— What you are asked to do —
Find the line with "The image size is (1400, 773).". Transcribe it and each later line of the data exactly, up to and including the last.

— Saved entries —
== == ==

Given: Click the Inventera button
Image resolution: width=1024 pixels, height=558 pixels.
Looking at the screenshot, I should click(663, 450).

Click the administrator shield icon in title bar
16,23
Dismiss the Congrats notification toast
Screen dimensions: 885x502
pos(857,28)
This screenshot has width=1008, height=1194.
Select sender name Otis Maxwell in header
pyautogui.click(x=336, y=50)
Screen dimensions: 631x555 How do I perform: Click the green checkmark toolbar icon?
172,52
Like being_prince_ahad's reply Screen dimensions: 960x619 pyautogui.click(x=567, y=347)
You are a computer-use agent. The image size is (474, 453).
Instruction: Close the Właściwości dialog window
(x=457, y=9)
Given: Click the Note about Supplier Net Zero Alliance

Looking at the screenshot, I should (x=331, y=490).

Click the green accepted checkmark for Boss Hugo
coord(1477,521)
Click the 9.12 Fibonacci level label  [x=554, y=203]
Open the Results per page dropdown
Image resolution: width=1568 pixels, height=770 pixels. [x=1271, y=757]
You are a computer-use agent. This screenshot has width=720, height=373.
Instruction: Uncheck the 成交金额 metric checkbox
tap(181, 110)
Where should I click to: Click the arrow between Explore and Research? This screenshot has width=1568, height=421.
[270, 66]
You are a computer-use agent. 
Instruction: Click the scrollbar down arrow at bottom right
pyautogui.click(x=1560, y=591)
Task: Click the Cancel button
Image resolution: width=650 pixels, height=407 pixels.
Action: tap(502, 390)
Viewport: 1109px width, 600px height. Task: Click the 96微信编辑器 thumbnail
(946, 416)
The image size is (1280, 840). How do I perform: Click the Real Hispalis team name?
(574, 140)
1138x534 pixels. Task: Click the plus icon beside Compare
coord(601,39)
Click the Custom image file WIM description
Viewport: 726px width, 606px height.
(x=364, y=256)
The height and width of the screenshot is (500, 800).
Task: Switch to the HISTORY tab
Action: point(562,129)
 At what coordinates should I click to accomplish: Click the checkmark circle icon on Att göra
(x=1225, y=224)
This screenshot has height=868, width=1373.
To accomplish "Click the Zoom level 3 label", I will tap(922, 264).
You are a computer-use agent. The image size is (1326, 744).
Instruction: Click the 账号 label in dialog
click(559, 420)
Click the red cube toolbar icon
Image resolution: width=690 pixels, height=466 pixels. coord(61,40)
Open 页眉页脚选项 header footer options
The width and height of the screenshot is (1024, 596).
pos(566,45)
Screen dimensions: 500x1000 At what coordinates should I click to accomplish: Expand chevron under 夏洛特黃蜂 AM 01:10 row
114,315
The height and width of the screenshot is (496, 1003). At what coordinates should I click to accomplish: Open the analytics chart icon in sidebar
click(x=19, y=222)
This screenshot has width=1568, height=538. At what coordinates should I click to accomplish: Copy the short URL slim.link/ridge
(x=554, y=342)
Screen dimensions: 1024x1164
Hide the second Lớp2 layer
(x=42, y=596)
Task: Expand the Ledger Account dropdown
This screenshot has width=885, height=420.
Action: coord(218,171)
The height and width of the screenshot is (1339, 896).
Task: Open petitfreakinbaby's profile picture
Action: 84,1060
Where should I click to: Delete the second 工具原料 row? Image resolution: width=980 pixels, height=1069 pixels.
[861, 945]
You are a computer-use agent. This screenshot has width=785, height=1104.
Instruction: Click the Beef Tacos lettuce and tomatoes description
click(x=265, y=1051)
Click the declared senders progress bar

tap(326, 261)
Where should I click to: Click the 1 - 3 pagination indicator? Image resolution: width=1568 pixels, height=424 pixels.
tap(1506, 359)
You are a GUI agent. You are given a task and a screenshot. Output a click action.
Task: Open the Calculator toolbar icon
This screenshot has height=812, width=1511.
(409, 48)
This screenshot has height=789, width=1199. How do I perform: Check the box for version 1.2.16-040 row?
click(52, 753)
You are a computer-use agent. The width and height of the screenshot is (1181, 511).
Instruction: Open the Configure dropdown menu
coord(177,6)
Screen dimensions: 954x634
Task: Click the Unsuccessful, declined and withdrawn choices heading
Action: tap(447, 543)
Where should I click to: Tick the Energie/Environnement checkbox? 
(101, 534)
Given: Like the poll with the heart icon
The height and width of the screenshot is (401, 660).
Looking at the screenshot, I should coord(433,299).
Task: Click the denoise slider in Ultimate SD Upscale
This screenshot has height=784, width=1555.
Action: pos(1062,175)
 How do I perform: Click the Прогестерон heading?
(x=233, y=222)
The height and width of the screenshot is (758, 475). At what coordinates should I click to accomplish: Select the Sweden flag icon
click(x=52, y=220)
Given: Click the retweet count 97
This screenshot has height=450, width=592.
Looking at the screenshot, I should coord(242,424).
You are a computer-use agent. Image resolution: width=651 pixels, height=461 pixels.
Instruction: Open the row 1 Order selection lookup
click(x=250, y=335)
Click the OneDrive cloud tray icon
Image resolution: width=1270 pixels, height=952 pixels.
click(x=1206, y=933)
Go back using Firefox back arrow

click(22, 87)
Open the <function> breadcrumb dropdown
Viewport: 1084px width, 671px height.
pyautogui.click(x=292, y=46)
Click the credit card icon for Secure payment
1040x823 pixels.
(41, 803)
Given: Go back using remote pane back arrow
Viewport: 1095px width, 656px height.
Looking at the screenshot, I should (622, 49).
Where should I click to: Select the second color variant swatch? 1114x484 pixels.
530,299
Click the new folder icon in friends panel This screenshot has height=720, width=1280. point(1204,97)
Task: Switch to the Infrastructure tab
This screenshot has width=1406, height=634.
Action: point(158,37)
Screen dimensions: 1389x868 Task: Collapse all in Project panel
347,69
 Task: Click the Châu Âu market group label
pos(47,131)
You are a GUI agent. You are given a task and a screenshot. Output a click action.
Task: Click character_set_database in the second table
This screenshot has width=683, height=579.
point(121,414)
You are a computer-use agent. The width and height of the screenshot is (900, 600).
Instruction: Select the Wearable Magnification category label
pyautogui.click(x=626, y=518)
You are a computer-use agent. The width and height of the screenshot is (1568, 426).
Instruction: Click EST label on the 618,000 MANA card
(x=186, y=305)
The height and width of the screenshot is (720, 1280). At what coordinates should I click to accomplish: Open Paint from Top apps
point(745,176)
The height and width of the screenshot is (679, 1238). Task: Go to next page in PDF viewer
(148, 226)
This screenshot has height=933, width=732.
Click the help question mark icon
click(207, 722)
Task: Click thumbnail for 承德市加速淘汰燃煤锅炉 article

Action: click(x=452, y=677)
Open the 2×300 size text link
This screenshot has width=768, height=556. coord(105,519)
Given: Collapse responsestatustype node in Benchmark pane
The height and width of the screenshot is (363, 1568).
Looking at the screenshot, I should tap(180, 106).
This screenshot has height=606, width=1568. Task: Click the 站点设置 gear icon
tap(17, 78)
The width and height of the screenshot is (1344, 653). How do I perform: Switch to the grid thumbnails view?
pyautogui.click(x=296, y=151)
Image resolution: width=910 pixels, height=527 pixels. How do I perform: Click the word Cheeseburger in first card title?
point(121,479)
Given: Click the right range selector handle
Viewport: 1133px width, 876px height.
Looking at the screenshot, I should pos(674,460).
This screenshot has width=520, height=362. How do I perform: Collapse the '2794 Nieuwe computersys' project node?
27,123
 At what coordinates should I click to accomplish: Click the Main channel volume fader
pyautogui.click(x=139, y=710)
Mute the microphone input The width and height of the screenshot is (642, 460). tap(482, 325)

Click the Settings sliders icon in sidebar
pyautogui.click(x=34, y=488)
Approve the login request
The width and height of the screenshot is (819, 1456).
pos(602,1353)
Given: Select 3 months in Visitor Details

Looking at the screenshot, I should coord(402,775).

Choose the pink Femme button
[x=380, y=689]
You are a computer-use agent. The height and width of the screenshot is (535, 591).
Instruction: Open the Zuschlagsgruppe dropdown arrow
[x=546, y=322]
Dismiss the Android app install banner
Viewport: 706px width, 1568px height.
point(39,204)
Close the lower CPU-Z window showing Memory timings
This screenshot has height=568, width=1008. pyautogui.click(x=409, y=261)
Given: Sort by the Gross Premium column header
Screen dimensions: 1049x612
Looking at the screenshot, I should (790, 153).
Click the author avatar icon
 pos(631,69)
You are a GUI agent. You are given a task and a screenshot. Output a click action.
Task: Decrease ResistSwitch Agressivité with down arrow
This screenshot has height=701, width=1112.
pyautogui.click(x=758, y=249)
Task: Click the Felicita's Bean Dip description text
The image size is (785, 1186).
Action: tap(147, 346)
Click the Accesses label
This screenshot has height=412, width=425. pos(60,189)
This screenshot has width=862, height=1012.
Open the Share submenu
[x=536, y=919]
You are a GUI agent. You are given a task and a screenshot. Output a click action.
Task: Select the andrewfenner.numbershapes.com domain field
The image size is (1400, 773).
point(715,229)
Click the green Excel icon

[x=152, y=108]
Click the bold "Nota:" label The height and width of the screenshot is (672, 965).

== == ==

— Written answer —
The image size is (1400, 773).
point(715,229)
Click the green Excel icon

[x=152, y=108]
Click the bold "Nota:" label The height and width of the screenshot is (672, 965).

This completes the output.